» **Problem details**: When you reach the line containing "Viewport: 458px width, 583px height." in the entries below, begin reproducing lines exactly, and stop once the line containing "888x620 pixels." is done.

» **Given entries**:

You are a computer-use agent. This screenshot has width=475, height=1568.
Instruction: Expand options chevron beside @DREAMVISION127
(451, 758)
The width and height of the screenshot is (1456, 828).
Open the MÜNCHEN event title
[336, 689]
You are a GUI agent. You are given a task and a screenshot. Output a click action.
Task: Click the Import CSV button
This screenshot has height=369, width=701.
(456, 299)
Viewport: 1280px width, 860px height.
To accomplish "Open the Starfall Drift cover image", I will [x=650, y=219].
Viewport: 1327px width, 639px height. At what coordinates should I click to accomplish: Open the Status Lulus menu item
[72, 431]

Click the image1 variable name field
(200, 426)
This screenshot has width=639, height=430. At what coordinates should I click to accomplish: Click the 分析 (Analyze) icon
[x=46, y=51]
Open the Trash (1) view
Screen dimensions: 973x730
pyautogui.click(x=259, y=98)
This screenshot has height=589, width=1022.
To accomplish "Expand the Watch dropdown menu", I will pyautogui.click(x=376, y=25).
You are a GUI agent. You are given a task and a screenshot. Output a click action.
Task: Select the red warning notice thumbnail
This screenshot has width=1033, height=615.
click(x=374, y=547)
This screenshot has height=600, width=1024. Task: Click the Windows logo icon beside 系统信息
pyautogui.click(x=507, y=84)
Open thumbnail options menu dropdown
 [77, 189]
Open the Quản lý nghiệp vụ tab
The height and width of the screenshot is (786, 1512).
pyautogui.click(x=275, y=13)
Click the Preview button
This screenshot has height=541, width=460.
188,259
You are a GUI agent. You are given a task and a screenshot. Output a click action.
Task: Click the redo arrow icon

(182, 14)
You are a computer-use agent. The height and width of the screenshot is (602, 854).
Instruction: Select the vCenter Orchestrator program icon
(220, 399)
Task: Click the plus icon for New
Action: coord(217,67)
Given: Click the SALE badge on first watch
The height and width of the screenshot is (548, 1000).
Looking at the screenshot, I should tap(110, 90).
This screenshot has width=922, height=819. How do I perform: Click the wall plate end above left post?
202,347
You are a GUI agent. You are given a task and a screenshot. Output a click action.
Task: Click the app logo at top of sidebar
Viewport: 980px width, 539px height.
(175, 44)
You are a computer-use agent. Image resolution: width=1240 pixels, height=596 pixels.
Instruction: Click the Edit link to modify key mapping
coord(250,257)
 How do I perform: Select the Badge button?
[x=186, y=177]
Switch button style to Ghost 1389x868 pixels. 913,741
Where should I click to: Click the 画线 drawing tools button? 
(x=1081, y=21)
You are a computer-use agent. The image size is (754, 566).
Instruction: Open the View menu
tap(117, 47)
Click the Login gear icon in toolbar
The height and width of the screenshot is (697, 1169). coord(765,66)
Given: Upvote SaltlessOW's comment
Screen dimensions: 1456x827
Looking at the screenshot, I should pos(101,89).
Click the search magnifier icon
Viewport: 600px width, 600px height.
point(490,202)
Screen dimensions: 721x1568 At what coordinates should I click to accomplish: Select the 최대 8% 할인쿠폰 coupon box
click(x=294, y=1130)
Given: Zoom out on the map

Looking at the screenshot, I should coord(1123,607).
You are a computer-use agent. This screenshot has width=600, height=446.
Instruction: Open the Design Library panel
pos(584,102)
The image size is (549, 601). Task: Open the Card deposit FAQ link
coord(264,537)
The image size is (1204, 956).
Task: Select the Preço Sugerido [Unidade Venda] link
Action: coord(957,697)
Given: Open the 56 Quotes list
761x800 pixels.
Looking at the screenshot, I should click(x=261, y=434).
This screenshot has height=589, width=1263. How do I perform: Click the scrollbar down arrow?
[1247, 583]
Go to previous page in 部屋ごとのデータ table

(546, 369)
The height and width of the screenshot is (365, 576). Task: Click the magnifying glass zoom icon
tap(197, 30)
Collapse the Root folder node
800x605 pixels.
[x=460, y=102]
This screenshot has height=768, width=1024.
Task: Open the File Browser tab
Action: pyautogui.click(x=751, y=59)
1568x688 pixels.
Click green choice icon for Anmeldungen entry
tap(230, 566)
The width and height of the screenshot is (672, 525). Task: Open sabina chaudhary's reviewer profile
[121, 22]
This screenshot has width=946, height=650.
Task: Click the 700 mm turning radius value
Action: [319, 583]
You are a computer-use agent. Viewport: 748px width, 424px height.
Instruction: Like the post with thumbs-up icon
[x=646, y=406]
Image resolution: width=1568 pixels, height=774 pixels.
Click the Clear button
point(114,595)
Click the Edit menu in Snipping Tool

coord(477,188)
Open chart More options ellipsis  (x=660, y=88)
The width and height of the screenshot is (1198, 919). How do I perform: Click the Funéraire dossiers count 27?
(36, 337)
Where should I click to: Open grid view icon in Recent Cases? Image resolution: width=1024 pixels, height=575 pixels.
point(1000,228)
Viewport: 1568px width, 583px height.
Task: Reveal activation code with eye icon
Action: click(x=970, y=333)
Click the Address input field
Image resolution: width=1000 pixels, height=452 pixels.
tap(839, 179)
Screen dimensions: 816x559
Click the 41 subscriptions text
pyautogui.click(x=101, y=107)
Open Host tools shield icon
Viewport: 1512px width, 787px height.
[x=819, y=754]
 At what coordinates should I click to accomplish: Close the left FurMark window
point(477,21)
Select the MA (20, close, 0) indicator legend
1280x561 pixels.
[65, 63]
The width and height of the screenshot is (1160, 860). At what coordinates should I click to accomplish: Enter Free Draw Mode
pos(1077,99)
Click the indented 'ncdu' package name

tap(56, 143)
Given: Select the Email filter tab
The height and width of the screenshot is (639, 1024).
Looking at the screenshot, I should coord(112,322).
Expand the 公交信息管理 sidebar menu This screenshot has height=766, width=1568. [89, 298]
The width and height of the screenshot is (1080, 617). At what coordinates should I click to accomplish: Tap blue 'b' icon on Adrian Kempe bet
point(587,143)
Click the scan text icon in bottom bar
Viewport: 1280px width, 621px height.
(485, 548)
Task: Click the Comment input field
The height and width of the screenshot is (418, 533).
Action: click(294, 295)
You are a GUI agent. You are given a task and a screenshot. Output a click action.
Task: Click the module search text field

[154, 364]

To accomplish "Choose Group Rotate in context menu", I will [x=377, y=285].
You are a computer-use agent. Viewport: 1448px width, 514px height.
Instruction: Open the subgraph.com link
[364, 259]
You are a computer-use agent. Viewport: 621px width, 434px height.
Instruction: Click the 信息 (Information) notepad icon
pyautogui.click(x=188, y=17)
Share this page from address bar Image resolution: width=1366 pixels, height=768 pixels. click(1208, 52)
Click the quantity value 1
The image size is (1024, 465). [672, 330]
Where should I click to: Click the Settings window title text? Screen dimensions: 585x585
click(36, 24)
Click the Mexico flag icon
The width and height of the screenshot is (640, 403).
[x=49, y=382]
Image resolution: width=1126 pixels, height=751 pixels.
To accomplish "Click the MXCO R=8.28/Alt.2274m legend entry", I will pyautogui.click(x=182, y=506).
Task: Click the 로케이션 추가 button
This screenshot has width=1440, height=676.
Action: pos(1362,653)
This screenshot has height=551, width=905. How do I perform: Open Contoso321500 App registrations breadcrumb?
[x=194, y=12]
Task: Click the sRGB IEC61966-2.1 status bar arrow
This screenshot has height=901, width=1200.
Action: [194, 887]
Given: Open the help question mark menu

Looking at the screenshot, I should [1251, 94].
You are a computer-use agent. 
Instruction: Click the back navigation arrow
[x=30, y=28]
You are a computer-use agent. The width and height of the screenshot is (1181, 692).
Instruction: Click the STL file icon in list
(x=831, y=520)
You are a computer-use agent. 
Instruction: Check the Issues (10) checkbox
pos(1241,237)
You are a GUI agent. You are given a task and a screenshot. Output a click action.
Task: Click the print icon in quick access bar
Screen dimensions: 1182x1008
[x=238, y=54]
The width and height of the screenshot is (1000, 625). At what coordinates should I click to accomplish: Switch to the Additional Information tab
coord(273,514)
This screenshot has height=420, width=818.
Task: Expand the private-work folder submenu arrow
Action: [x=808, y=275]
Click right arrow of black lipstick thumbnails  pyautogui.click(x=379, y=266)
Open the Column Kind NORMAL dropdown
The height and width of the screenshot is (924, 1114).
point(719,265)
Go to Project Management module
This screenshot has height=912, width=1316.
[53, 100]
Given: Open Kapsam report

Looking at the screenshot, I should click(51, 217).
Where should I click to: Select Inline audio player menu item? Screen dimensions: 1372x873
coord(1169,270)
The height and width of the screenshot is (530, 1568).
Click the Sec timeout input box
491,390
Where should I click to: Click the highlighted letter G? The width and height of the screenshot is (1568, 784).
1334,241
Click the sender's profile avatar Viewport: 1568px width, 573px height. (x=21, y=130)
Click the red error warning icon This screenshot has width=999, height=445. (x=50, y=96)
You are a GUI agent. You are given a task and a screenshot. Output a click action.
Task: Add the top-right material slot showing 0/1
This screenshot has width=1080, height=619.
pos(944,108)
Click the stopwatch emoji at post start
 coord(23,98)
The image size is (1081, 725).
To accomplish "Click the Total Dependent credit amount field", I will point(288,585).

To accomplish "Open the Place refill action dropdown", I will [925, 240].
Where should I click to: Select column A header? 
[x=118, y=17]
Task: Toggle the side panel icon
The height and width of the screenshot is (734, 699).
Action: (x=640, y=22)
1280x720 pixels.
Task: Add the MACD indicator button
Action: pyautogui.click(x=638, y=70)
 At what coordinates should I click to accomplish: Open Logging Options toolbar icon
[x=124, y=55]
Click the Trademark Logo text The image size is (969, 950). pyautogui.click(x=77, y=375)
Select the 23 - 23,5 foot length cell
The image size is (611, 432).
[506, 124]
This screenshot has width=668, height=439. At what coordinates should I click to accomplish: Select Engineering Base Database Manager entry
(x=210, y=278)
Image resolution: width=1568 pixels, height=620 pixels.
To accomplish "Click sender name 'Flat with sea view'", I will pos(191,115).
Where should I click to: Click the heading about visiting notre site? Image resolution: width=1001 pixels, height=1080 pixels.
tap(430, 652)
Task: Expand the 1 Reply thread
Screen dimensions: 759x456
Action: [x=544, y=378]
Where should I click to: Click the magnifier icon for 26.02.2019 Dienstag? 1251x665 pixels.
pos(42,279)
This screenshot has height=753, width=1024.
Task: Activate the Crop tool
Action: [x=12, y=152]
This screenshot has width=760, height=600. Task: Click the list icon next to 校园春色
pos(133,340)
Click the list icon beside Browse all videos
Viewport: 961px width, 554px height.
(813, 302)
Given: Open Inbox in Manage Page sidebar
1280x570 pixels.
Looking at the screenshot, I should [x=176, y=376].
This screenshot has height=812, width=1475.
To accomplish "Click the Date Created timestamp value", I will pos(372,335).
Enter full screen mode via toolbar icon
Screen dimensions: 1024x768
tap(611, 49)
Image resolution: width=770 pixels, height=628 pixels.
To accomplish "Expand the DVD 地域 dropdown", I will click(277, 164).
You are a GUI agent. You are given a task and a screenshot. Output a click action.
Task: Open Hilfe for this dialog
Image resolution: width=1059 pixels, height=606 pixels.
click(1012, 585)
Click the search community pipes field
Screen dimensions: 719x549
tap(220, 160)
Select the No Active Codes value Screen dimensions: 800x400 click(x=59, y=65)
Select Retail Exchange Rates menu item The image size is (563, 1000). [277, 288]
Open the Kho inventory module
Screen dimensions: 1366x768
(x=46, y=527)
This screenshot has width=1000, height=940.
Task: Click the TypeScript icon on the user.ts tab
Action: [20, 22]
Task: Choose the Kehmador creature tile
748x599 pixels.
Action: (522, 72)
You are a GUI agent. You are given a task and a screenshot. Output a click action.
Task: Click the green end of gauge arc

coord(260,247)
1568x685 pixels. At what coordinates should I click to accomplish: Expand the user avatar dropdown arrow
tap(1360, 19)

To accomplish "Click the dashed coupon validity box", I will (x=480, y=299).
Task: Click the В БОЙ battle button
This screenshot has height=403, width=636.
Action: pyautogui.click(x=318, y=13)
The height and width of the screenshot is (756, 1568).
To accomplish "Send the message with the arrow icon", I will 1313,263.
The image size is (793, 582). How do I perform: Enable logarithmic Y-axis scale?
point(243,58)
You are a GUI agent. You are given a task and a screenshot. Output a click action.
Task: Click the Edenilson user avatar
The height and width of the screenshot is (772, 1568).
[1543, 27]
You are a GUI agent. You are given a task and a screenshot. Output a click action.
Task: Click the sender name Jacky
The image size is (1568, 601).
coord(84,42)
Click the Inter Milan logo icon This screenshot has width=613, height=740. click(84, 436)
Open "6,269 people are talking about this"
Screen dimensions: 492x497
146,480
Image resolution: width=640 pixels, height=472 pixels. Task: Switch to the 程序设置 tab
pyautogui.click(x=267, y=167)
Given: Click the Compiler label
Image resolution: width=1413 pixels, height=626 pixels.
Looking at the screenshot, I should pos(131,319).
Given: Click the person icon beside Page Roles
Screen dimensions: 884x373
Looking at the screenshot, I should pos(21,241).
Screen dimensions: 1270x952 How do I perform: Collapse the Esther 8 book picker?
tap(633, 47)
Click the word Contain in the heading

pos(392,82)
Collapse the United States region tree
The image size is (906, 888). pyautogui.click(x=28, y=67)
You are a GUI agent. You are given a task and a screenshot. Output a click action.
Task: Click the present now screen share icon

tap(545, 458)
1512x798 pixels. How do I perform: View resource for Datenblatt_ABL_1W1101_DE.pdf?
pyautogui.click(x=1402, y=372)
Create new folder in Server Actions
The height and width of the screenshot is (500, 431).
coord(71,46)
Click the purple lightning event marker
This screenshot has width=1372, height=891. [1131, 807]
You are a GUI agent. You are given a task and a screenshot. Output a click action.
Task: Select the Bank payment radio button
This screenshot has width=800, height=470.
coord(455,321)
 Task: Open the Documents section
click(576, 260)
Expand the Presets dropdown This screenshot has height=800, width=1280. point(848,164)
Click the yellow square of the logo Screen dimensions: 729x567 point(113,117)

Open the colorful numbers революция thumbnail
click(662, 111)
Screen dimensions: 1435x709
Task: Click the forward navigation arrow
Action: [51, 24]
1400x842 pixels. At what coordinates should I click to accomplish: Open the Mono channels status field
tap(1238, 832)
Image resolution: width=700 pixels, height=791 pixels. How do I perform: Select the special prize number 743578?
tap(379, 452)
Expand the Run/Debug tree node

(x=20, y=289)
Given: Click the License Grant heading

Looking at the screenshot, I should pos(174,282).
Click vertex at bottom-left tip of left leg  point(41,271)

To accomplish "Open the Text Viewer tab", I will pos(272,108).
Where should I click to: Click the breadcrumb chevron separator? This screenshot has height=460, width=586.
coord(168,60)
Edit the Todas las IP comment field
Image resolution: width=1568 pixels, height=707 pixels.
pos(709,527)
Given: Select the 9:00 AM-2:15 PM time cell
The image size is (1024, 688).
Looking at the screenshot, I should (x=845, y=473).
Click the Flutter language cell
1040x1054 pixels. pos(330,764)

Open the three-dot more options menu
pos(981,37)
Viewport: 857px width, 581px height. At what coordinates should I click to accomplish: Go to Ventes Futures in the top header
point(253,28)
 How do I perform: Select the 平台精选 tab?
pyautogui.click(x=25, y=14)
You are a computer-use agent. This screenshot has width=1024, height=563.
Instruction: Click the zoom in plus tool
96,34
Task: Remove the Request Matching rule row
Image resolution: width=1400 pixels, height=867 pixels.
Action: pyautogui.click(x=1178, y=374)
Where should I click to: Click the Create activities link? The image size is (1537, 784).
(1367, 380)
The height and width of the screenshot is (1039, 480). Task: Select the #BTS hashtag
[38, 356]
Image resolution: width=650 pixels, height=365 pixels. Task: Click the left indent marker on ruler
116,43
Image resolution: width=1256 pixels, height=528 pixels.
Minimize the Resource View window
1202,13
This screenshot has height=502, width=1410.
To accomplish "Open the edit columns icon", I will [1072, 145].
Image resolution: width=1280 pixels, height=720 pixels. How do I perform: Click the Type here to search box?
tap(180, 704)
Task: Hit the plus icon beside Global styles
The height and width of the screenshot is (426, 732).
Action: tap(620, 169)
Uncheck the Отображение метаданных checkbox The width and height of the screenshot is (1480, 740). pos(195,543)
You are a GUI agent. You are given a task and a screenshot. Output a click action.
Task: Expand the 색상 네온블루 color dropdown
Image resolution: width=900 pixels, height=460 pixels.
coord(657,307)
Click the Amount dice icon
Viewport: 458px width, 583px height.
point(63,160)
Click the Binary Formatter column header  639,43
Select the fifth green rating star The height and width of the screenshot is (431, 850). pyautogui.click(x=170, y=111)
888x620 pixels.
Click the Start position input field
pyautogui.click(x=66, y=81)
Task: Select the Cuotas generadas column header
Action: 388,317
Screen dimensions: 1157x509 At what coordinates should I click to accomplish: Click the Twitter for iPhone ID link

» **Task result**:
Viewport: 458px width, 583px height.
point(63,160)
Click the Binary Formatter column header  639,43
Select the fifth green rating star The height and width of the screenshot is (431, 850). pyautogui.click(x=170, y=111)
888x620 pixels.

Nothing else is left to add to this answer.